Closed
Description
In w3lib.html
regular expressions are used to parse HTML texts:
_ent_re = re.compile(r'&((?P<named>[a-z\d]+)|#(?P<dec>\d+)|#x(?P<hex>[a-f\d]+))(?P<semicolon>;?)', re.IGNORECASE)
_tag_re = re.compile(r'<[a-zA-Z\/!].*?>', re.DOTALL)
_baseurl_re = re.compile(six.u(r'<base\s[^>]*href\s*=\s*[\"\']\s*([^\"\'\s]+)\s*[\"\']'), re.I)
_meta_refresh_re = re.compile(six.u(r'<meta\s[^>]*http-equiv[^>]*refresh[^>]*content\s*=\s*(?P<quote>["\'])(?P<int>(\d*\.)?\d+)\s*;\s*url=\s*(?P<url>.*?)(?P=quote)'), re.DOTALL | re.IGNORECASE)
_cdata_re = re.compile(r'((?P<cdata_s><!\[CDATA\[)(?P<cdata_d>.*?)(?P<cdata_e>\]\]>))', re.DOTALL)
However this is definitely incorrect when it involves commented contents, e.g.

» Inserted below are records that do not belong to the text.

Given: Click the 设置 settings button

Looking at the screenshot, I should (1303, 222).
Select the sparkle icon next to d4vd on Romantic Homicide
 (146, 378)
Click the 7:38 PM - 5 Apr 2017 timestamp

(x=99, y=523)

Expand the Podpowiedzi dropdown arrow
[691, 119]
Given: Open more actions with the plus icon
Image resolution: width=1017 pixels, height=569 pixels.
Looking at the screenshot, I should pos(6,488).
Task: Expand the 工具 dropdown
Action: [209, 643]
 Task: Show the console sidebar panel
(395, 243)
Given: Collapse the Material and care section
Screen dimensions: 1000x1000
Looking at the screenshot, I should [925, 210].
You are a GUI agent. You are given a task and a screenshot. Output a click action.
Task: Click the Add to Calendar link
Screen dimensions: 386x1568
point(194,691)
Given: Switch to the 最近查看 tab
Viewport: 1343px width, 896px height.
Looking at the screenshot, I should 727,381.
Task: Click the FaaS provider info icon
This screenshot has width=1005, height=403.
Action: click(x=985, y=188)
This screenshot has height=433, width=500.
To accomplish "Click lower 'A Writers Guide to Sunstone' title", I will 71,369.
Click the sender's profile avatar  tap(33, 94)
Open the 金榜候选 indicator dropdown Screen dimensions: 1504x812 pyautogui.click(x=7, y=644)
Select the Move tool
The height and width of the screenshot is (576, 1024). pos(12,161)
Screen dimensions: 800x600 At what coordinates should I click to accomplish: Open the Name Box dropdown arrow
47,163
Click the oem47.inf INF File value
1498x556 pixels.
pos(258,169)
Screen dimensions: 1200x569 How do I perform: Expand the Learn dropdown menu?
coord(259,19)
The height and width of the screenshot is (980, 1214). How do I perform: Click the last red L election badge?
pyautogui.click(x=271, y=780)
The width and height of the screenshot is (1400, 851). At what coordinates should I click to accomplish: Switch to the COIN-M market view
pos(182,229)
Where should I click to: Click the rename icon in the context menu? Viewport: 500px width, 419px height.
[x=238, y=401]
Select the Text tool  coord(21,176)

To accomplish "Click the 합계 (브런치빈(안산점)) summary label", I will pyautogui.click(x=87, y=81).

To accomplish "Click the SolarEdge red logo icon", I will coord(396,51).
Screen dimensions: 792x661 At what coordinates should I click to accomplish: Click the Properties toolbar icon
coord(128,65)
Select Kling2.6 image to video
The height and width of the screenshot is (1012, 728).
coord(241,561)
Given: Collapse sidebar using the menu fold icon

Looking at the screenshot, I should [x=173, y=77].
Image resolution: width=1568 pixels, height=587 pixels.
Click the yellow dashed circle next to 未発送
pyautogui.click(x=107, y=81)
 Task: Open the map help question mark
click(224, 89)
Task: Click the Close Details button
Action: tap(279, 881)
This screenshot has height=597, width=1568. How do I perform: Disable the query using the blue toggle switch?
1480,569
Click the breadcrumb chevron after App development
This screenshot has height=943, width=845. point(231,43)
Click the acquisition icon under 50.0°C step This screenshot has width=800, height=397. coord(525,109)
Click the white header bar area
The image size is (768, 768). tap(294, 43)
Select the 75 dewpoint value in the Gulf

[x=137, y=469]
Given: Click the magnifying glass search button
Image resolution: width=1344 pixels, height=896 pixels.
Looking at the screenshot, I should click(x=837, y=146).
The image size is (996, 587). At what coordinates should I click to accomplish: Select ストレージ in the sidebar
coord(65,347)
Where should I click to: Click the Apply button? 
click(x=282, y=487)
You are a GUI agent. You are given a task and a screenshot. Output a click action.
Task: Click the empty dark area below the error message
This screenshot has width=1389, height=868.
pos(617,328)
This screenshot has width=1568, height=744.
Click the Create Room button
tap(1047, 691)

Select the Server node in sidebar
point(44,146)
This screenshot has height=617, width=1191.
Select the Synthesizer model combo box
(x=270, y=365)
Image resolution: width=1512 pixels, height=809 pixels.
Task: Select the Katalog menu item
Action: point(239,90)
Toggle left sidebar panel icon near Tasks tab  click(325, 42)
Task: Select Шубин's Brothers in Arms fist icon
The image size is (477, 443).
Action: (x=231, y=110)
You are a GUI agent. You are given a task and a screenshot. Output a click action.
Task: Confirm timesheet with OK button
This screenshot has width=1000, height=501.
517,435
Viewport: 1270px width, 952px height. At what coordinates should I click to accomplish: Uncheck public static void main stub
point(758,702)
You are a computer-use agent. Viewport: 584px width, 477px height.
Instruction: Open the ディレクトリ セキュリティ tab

>>> from w3lib import html
>>> html.get_base_url("""<!-- <base href="http://example.com/" /> -->""")
'http://example.com/'
Introducing "heavier" utilities like lxml
would solve this issue easily, but that might be an awful idea as w3lib
aims to be lightweight & fast.
Or maybe we could implement some quick parser merely for eliminating the commented parts.
Any ideas?